Sports

Youth soccer fights breast cancer

Cobras and Wildcats put their pink socks forward. - Travis Sherer
Cobras and Wildcats put their pink socks forward.
— image credit: Travis Sherer

MARYSVILLE — It’s usually pretty difficult to get teenage boys to wear pink.

For that reason, U17 Cobras’ coach Michelle Rolfe was caught off guard when her Marysville Youth Soccer players approached her with the notion of wearing pink socks during games.

“I was surprised, but I thought it was a great idea,” she said.

What started out as a few of the players wanting to raise money to fight breast cancer has turned into the Kick Out Cancer program. The sentiment has grown considerably and now includes fans, a website and local sponsors — not to mention a feeling that only comes from helping others. Now two teams — the Cobras and the U10 Wildcats — are raising money.

“The original idea was to support the fight against breast cancer, and then we thought that pink socks are everywhere, let’s just wear them,” said Jake Mielke 17.

They soon found out, however, that pink socks weren’t actually as common as once believed.

“We couldn’t find them anywhere,” said Rolfe. “But Ablemark Screen Printing helps us get our uniforms, and I don’t know how they did it, but they found us socks in two days.”

But even then, there weren’t enough socks for both feet, so the Cobras and the Wildcats each have one pink and one black sock.

“I like that there is only one sock,” said Autumn Bell, 10, of the Wildcats. “It makes it stand out.”

Bell’s grandmother was diagnosed with breast cancer, and she isn’t the only player who has been affected by the disease.
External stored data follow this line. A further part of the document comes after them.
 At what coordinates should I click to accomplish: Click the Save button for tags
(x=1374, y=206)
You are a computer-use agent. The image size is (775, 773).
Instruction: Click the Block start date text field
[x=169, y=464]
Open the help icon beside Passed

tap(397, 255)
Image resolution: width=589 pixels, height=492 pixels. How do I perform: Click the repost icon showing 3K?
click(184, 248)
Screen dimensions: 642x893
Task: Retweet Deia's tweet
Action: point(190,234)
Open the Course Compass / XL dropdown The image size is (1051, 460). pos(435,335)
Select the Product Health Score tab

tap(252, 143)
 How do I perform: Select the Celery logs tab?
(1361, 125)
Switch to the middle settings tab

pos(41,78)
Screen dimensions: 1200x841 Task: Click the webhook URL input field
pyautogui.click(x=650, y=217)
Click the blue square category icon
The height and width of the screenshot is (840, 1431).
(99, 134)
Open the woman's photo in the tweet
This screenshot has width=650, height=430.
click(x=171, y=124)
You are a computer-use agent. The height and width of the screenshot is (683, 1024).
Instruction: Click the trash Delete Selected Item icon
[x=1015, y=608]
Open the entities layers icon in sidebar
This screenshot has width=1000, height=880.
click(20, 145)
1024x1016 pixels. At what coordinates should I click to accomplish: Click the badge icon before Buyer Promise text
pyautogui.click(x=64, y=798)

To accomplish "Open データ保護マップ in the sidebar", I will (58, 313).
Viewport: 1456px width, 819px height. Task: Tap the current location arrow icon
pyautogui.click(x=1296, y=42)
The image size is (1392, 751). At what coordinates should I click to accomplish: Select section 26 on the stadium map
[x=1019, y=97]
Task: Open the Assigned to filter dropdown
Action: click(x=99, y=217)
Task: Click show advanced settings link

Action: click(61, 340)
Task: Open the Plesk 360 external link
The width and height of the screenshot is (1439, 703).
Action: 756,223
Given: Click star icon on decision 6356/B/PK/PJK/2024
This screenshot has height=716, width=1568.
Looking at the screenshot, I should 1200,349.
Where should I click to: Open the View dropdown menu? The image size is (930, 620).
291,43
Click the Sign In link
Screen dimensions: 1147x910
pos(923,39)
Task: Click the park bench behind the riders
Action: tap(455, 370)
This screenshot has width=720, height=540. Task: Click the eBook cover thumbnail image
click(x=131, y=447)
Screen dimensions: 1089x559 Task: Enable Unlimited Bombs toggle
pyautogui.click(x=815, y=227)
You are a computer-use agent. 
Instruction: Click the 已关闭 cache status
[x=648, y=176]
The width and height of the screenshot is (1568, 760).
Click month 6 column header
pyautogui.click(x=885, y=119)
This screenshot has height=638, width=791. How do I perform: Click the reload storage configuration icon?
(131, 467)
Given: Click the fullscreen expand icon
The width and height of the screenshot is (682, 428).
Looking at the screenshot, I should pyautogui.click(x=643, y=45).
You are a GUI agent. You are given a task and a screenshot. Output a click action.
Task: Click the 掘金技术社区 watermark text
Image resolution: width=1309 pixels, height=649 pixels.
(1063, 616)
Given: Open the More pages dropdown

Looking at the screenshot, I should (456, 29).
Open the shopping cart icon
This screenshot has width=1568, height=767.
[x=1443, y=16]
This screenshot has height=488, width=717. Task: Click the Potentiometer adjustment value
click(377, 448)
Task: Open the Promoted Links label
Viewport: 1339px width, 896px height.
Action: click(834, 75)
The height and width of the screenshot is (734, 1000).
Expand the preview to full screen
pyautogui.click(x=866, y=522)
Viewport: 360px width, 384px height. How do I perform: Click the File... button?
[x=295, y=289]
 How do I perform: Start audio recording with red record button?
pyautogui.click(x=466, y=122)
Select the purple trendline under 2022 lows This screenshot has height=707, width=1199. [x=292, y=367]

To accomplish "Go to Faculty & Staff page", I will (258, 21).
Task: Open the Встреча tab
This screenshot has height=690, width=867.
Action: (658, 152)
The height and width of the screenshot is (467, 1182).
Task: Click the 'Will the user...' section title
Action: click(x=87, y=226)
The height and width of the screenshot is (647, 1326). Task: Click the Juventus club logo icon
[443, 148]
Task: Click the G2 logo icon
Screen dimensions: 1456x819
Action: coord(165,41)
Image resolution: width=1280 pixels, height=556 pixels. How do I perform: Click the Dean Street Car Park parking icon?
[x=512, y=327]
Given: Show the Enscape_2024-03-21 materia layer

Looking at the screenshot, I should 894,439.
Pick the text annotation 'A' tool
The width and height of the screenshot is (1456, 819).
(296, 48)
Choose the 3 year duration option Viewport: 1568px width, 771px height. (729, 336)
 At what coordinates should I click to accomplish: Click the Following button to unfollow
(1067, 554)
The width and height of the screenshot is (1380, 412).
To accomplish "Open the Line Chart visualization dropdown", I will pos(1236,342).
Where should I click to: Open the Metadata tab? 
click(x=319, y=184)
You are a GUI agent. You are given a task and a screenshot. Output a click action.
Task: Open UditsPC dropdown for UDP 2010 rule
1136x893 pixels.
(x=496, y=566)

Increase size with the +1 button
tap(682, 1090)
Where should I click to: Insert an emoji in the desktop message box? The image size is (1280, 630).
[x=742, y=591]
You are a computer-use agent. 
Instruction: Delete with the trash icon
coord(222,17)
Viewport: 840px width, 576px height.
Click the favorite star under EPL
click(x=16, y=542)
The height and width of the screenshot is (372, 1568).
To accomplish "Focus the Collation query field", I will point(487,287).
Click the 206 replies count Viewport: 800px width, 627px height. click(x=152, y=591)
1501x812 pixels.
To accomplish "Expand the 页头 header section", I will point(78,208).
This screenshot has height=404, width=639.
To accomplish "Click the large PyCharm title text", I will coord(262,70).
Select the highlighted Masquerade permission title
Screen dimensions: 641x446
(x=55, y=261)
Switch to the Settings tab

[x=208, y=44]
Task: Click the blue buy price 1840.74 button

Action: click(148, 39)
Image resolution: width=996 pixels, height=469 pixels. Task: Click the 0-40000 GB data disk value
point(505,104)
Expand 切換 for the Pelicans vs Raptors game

In fact, many of the players — including Rolfe, who lost her mother to breast cancer two years ago — have had a family member or friend diagnosed with some form of cancer.

That is a common bond that didn’t really come out until the Cobras met to decide on wearing the socks.

“It’s nice because you got to know another part of your friends’ story,” said Travis Ahman, 16, of the Cobras.

Once wearing the pink socks, the team’s parents agreed to change a long-standing tradition of passing around a piggy bank after every goal scored to donate for a season-ending team party, to passing around a decorated coffee can with the sum heading to the Susan G. Koman Foundation.

And both the Cobras (5-0-1 record) and the Wildcats (5-0-1) are scoring enough to win games and raise money, but both teams want to do more too. They are looking for more sponsorship and donations, which are coming in.

“We had more people show up at our last game than any of our other games,” said Rolfe, who has been coaching both teams with her husband Dean, since the Cobras were in first grade.

The original goal was to earn roughly $500, but they are likely to raise it, after receiving a $250 donation from Absolute Drywall, and taking in around $75 per game.

“I’m excited to see where this goes,” Rolfe said. “Because the thing that really gets me is that they were the ones that came up with the idea, and now it’s snowballed into so much more.”

Of course, not all the developments have been great. Some of the players spray painted their hair pink a week ago for a game played in a downpour.

“None of (our opponents) really say anything other than it’s a good idea,” said Josh Feinauer, 16. “And ‘Why did you spray paint your hair?’”

Those players saw pink as the paint ran down into their eyes.

“We probably won’t be doing that again,” said Feinauer.

But there are likely to be new developments, as both teams want to continue fundraising in 2011.

“I’ve got people coming up and asking me if I want pink uniforms,” said Rolfe. “I’m like sure, they’ll wear them.”

The Marysville Cobras U17B consist of Brendon Kalnins, Alex Troupe, Michael Imboden, Dirk Lyle, Austin Fitzhugh, Mario Valencia, Stephen Calkins, Josh Feinauer, Jake Mielke, Travis Ahmann, Gabe Svob, Stephen LaRue, Ray Cook, Zach Roy, Matt Fouard, Keegan Stewart, Casey Mills, Brynden Cassady and Mitch Elvron.

The Marysville Wildcats U10G consist of Trina Davis, Ai Erbe, Autumn Bell, Rhielynn McIntosh, Laura Brunken, Georgia Bradley, Natalie Furness, Stephanie Vannoy, Sara Rolfe and Ana Orozco.